> _Task goal_: Check every line of the data below for the word "computer". Copy the ones that have it.

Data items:
########################################

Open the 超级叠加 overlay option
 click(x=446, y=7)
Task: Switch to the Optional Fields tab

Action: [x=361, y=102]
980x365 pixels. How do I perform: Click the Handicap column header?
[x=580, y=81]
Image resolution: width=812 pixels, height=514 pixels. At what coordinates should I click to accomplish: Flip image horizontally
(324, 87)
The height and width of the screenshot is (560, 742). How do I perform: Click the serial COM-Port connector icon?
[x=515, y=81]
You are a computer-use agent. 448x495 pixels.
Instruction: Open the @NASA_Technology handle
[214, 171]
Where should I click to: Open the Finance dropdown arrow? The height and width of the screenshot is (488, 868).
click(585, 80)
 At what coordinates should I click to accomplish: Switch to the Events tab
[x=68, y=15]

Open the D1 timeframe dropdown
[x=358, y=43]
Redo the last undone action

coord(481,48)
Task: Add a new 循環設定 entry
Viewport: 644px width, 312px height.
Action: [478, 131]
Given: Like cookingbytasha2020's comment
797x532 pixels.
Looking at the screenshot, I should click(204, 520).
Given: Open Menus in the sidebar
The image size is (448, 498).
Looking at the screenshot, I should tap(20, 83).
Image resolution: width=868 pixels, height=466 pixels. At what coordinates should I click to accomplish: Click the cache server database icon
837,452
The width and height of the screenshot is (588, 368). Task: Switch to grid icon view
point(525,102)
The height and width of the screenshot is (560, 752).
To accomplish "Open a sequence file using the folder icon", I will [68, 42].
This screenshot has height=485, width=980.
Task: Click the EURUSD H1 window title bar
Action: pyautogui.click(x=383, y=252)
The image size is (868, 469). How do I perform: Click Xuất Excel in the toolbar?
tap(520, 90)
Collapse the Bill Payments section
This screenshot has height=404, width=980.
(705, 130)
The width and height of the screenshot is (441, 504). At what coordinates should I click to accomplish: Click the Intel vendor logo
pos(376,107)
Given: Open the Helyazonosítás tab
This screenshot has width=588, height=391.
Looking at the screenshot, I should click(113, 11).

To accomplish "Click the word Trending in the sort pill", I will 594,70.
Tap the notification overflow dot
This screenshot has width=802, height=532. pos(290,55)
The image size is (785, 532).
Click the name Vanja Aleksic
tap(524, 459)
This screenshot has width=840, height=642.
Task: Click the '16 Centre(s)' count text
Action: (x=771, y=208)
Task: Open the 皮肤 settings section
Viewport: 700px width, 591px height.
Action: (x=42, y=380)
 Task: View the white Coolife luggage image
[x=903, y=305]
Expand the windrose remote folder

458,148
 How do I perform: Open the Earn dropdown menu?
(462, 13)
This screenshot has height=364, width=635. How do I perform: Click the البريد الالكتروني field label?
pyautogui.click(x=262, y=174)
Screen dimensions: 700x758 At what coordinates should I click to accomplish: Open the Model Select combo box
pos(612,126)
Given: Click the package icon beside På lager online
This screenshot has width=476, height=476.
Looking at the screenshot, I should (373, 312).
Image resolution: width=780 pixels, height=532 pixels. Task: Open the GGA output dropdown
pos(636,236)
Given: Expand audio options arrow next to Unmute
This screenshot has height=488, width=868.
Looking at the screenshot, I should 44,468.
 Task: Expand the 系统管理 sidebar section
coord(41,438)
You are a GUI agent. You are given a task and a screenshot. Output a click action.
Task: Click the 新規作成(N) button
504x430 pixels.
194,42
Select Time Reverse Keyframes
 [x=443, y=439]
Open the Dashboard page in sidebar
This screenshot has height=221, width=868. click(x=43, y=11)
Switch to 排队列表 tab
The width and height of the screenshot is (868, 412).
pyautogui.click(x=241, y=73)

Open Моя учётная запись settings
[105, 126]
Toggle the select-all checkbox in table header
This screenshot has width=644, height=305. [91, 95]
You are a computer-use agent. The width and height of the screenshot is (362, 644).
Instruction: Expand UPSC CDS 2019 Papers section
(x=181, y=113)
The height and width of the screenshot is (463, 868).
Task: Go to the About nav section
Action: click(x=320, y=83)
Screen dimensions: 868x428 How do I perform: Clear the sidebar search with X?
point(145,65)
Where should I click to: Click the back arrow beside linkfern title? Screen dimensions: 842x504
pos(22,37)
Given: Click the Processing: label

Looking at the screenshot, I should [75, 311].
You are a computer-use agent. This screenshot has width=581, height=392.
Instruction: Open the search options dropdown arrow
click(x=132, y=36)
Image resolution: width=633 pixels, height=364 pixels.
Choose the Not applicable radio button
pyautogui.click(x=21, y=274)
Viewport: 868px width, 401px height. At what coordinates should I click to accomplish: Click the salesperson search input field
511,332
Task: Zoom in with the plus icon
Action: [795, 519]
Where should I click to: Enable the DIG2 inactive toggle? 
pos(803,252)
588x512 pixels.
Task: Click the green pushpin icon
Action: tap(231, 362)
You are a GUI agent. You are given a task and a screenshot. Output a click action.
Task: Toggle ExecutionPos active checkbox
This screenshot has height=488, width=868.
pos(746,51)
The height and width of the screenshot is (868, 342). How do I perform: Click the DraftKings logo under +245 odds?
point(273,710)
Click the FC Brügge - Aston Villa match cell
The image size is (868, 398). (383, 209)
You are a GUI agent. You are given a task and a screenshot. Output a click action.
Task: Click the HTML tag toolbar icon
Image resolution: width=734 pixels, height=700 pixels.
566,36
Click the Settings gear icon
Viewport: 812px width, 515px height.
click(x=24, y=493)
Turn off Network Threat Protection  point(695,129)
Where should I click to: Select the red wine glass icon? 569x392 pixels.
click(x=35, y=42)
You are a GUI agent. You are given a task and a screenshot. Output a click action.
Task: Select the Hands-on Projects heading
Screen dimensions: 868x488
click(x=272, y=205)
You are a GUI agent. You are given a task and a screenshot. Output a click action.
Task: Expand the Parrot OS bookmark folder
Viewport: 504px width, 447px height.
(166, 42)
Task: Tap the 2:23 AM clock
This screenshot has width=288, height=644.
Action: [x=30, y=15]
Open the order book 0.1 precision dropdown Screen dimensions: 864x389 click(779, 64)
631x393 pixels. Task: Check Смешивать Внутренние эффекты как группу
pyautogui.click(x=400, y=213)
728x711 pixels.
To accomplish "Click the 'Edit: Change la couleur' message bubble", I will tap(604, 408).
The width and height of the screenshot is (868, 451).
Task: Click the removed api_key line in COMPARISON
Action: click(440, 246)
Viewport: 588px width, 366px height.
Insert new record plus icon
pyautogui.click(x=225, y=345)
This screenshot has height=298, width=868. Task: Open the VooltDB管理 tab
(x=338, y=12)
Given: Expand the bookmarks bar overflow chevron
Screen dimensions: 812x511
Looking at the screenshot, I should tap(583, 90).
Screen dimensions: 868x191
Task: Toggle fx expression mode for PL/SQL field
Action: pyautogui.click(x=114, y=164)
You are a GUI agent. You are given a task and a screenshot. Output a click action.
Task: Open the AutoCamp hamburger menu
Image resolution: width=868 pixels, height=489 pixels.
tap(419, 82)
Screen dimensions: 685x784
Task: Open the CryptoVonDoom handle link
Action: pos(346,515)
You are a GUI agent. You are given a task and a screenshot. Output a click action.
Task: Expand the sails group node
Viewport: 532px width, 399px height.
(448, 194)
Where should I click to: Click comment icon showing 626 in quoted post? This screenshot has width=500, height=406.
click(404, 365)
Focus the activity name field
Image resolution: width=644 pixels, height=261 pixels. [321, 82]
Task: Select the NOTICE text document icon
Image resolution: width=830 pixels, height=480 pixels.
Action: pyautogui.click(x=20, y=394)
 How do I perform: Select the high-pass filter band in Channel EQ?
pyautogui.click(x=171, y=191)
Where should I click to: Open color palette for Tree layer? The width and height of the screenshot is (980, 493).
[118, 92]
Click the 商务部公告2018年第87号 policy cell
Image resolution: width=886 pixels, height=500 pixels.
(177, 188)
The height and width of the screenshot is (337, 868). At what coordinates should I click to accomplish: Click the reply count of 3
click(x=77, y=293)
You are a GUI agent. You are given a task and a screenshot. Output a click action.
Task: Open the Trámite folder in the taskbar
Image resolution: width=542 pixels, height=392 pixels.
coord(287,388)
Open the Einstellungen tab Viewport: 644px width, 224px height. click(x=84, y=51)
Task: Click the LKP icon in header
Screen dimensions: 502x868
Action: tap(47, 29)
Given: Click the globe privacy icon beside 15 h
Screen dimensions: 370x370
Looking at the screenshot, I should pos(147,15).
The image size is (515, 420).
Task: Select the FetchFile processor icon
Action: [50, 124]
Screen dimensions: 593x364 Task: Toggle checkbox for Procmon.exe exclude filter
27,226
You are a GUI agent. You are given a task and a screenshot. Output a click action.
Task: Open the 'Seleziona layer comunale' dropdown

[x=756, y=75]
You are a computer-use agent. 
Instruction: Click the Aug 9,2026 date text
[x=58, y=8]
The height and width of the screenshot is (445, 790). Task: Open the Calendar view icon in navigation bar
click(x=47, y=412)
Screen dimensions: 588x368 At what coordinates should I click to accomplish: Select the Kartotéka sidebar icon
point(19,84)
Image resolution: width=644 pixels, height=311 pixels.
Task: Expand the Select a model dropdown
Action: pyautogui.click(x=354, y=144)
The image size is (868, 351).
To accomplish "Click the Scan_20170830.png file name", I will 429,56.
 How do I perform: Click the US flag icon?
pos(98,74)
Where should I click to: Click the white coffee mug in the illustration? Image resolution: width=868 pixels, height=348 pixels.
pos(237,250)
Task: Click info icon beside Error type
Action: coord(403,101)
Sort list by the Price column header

########################################

> _Problem solution_:
You are a computer-use agent. 448x495 pixels.
You are a computer-use agent. The width and height of the screenshot is (362, 644).
You are a computer-use agent. This screenshot has width=581, height=392.
You are a computer-use agent. 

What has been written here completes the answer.